Em seu livro de estreia, Odorico Leal, reconhecido tradutor e pesquisador piauiense, faz um conjunto de cinco narrativas tendo o Éden como temática e fio condutor.
As delícias de um festim mundano estão presentes na carne humana devorada em “Paraíso Canibal”, o poderoso abre-alas do volume. Em dicção que por vezes remete aos textos de antigos cronistas e viajantes, o conto-quase-novela traz em primeira pessoa a história de um indígena com olhos de tupinambá que atravessa séculos, geografias e profissões sem abrir mão do “desejo de mordidas”.
Enfeitiçado e tornado imortal por um pajé, mastiga sem culpa amigos e inimigos: “É que a mim sempre apeteceu o sabor mesmo da humana carne, e nunca estive interessado em pastar virtudes, só e somente músculos tenros, tendões indolentes, entre os quais se chega fácil, como por entre cortina de miçangas, ao tutano dos ossos”.

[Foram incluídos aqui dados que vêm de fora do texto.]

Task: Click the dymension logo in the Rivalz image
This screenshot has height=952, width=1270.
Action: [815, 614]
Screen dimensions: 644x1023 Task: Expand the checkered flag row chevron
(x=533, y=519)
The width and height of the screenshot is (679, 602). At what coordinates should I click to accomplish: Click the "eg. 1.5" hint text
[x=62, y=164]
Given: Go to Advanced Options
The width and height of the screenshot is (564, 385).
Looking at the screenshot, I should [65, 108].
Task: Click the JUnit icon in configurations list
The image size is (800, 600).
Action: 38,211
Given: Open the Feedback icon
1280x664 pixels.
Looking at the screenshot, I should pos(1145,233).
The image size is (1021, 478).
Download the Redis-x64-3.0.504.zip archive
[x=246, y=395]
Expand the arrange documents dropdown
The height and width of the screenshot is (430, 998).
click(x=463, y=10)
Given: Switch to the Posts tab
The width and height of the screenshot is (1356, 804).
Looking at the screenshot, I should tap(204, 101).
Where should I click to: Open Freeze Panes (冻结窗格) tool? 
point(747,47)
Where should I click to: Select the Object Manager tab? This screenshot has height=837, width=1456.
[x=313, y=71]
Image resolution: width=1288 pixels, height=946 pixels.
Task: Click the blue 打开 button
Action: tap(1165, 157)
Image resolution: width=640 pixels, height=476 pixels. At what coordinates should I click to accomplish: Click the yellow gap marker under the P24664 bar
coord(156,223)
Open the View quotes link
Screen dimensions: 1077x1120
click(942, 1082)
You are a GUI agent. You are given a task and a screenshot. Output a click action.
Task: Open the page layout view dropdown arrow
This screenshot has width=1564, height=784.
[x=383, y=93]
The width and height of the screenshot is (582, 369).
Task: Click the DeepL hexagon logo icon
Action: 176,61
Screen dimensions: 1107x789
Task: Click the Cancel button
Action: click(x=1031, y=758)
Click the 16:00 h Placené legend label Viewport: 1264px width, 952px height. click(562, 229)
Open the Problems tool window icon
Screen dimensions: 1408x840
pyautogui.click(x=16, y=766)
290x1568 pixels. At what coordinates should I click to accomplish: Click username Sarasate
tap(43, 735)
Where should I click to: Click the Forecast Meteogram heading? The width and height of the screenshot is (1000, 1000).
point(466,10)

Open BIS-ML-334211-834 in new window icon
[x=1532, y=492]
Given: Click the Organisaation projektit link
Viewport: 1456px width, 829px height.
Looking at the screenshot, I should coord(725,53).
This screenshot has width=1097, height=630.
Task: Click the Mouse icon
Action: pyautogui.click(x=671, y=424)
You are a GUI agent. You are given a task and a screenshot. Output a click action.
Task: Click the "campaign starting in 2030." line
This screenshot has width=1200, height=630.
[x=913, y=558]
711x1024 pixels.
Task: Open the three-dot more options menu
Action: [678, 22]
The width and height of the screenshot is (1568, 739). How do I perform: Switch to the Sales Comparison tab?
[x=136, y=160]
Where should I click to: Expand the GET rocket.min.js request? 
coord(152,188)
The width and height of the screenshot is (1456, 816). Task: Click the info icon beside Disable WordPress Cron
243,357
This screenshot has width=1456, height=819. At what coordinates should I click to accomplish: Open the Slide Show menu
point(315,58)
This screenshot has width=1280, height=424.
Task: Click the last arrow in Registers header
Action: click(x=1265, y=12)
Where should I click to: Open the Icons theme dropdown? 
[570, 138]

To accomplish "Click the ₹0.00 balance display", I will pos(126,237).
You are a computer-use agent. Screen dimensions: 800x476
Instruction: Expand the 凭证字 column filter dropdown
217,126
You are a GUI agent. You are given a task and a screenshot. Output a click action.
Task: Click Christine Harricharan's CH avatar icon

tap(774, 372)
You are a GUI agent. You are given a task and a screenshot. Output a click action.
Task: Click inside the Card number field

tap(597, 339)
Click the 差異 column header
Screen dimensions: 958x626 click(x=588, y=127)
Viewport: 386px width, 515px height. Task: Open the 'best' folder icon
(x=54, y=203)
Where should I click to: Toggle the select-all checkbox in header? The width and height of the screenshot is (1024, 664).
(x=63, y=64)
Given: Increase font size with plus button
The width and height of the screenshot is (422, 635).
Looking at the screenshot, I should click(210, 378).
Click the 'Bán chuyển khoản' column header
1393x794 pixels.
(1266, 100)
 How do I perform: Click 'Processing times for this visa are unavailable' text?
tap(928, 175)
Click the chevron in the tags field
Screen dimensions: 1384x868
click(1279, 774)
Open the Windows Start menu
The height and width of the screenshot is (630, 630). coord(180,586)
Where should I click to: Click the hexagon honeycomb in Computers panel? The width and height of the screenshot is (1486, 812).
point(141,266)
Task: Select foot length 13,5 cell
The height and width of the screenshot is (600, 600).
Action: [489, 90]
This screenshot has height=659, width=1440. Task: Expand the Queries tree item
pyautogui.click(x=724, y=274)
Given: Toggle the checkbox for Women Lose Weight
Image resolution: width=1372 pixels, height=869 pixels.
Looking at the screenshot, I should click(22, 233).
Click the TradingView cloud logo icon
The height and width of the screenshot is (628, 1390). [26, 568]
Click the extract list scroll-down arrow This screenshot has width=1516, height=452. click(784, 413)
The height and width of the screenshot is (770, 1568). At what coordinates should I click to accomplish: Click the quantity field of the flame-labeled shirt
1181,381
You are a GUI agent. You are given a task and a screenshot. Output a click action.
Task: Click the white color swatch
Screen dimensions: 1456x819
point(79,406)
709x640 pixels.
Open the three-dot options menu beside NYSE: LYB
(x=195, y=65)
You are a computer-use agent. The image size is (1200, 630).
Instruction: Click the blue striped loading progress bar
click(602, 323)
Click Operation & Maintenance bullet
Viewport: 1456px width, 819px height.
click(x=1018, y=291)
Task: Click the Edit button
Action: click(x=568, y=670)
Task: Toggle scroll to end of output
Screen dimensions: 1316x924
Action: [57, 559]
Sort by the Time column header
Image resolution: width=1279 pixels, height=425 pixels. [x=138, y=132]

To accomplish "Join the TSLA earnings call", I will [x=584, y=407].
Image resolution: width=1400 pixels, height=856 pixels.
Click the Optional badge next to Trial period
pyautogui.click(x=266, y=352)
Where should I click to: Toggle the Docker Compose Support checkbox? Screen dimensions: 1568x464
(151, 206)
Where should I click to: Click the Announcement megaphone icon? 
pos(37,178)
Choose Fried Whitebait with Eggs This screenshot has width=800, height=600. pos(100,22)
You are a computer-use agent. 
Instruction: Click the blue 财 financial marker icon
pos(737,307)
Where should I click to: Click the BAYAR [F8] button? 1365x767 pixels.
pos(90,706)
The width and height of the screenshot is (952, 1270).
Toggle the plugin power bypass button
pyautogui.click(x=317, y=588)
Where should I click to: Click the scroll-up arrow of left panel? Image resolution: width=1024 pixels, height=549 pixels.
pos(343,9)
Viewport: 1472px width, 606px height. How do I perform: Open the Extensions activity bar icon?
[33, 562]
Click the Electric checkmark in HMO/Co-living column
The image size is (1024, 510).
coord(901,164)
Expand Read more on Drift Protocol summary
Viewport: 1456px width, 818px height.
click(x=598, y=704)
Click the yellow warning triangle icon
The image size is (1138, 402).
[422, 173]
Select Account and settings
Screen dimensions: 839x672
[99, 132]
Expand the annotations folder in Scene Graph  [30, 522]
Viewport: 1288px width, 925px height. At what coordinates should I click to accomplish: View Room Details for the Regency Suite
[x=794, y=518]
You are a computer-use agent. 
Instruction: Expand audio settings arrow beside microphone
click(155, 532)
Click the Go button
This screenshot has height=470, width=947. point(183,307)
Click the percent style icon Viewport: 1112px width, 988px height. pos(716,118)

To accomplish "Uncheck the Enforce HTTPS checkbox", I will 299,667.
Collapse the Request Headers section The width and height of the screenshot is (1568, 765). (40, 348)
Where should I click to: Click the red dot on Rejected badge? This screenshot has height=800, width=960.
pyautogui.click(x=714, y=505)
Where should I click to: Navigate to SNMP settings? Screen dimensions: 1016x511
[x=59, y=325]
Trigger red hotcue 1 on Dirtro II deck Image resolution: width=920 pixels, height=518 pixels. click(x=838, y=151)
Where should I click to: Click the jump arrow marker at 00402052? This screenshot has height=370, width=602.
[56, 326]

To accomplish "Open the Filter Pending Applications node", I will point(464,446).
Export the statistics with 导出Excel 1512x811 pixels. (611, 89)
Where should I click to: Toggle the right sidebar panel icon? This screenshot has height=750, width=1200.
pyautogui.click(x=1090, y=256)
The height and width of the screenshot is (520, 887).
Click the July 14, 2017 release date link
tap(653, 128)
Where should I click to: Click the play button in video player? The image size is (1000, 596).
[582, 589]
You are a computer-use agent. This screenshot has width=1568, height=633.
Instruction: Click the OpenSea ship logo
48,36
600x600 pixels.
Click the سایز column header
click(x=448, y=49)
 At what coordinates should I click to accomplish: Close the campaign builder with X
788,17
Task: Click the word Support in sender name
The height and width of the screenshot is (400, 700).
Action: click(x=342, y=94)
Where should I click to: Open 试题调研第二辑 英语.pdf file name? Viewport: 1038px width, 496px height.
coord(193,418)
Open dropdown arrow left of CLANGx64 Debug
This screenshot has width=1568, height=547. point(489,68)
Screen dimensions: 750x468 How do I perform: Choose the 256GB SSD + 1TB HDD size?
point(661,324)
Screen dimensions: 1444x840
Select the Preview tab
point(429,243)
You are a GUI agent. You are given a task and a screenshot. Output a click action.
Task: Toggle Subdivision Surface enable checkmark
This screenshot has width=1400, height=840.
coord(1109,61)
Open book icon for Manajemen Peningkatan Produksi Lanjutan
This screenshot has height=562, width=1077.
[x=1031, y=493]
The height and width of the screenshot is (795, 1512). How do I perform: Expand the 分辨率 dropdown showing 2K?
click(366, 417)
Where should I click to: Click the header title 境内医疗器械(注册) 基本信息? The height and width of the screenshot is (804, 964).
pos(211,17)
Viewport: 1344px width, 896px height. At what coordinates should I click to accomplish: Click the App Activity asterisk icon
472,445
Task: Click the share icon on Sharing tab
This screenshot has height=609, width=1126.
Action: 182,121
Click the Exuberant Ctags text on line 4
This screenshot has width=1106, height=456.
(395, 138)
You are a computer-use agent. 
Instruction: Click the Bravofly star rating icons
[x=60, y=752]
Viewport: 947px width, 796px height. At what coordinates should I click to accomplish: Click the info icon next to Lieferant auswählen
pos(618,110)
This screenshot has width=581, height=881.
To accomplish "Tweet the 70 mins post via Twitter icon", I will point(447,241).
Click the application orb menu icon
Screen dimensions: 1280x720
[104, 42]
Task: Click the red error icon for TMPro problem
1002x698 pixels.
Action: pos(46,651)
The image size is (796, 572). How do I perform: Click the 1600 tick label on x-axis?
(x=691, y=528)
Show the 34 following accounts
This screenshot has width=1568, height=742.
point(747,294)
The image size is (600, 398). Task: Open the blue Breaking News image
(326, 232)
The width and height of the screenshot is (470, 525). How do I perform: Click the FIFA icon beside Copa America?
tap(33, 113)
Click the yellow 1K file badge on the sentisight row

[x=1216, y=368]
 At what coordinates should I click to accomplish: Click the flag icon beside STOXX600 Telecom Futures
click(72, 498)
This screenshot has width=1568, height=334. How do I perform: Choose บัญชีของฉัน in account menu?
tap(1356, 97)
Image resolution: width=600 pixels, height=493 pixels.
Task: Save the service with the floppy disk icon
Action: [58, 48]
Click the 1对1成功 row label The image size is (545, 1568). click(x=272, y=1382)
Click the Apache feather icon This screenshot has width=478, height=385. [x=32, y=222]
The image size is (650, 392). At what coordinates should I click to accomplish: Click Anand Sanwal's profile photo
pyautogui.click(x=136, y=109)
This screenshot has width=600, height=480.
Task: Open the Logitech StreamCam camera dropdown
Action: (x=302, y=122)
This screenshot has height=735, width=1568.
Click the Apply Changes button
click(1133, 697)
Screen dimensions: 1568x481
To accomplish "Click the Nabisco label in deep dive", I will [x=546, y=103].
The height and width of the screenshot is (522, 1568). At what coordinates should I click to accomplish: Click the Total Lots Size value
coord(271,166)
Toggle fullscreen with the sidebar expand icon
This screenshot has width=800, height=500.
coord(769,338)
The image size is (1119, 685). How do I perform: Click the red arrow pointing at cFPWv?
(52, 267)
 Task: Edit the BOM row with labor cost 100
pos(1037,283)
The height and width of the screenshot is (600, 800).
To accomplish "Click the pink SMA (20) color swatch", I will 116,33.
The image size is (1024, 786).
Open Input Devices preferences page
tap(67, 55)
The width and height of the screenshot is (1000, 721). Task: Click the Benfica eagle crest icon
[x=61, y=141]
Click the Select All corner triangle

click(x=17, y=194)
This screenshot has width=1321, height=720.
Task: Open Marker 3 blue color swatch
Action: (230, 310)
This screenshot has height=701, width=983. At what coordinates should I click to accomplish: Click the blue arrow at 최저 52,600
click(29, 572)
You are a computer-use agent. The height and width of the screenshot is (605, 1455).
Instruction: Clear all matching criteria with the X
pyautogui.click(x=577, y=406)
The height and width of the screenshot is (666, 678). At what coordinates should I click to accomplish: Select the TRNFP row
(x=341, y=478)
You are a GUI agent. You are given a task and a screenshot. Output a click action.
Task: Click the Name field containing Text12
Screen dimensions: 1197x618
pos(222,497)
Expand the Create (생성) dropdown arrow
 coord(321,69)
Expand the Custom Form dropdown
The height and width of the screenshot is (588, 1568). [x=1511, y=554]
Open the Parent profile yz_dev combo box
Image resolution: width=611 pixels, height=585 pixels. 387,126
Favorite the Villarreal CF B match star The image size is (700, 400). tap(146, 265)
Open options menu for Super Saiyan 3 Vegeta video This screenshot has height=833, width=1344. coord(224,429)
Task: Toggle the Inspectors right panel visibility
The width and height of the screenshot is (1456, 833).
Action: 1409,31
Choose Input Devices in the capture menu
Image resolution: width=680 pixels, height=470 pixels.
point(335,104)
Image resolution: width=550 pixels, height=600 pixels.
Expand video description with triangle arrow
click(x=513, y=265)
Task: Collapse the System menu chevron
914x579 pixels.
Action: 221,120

Leal, que é convidado da Feira do Livro em São Paulo, se coloca diante de uma discussão sensível hoje, a dos sistemáticos atos de apropriação cultural na cultura brasileira.
No momento em que artistas como Denilson Baniwa recusam o sequestro histórico do saber dos povos originários, servindo com pimenta a cabeça de Mário de Andrade em uma bandeja de palha —como visto na exposição e na tela “Reantropofagia”, de 2019—, poderia falhar o gesto de ocupar o lugar de enunciação reivindicado por artistas indígenas.
Filiando-se a uma certa tradição literária modernista, a mesma que bebeu da fonte dos complexos rituais antropofágicos de povos indígenas brasileiros, o escritor é bem-sucedido na empreitada: ao reler esse legado na chave da paródia, encara tal herança artística pelo riso.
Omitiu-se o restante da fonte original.